Lesetext:
»»
Beim Versuch, die Situation ein halbes Jahr nach Beginn der Proteste zu umreissen, zeigt sich: Es ist kein Schwarz-Weiss-Film, der abläuft. Der Aufstand wurde von Frauen ausgelöst und war anfangs feministisch geprägt, nun hat sich jedoch eine vielschichtige Bewegung über verschiedene Gruppen und Anliegen hinweg gebildet. Frauen seien die Trägerinnen dieser Bewegung, so Islamwissenschaftler Urs Gösken: «Frauen entscheiden erstmals in der Geschichte, wie über eine Bewegung gesprochen wird.» Welche Rolle spielt neben den Frauen die Jugend, geboren im digitalen Zeitalter? Elika Palenzona-Djalili spricht von ihren eigenen Erfahrungen im Iran, wie es früher unvorstellbar gewesen sei, ohne Kopftuch das Haus zu verlassen. «Junge Frauen getrauen sich das, obwohl sie damit ihr Leben gefährden. Die Generation Z ist sehr mutig, bestens vernetzt und weiss, wie Gleichaltrige im Ausland leben. Diese Generation hat nichts mehr zu verlieren», so die Islamwissenschaftlerin.

Druck aufbauen mit politischer Arbeit und Demonstrationen

Wie kann die Schweiz die Freiheitsbewegung für die Menschen- und Frauenrechte im Iran unterstützen? Was kann auf politischer Ebene erreicht werden? Philippe Welti fordert, dass der Bundesrat mit dem aktuellen Regime Klartext spricht – insistieren sei nicht wirkungslos. Auf Regierungsebene gäbe es noch viel Potenzial, so Welti. Auch die Parlamentarische Gruppe für Menschenrechte im Iran fordert den Bundesrat auf, die Hinrichtungen zu verurteilen und deutliche Massnahmen zu ergreifen. Die FDP-Politikerin Doris Fiala hat in der Wintersession 2022 gemeinsam mit fünf weiteren Nationalräten und Nationalrätinnen die Gruppe gegründet. Ziel ist es, den Menschen im Iran bei ihrem Kampf für Freiheit und Demokratie auch in der Schweiz Gehör zu verschaffen. Die Mitglieder der Parlamentarischen Gruppe übernehmen politische Patenschaften für Menschen, die vom Islamischen Regime zum Tod oder zu langjährigen Haftstrafen verurteilt worden sind. Nur internationaler Druck könne weitere staatliche Morde durch das Mullah-Regime verhindern, ist die Parlamentarische Gruppe überzeugt.
««
Bereitgestellte Zeilen:
»»
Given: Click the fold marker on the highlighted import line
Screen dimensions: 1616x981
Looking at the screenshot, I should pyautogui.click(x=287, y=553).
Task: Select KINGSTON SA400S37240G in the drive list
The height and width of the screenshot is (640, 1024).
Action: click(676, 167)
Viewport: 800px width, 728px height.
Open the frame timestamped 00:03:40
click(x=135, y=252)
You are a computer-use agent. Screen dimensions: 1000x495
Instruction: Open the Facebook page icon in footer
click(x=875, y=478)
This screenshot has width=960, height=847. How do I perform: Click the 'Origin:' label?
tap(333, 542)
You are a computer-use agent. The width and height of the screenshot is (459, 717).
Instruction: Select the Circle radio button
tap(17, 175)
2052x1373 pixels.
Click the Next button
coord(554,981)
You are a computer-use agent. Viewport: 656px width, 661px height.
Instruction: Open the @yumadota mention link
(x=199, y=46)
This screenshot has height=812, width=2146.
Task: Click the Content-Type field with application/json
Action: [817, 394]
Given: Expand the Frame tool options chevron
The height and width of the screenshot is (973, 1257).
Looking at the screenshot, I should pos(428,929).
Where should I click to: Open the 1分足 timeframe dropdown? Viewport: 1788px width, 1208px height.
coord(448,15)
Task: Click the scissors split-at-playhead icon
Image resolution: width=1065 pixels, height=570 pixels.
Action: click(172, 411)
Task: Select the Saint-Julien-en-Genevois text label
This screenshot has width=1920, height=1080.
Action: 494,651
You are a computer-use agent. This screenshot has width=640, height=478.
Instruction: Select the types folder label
««
Ziel: Welche Personen nennt der Text über die Proteste im Iran mit vollem Namen? Führe alle auf.

Lösung: Urs Gösken, Elika Palenzona-Djalili, Philippe Welti, Doris Fiala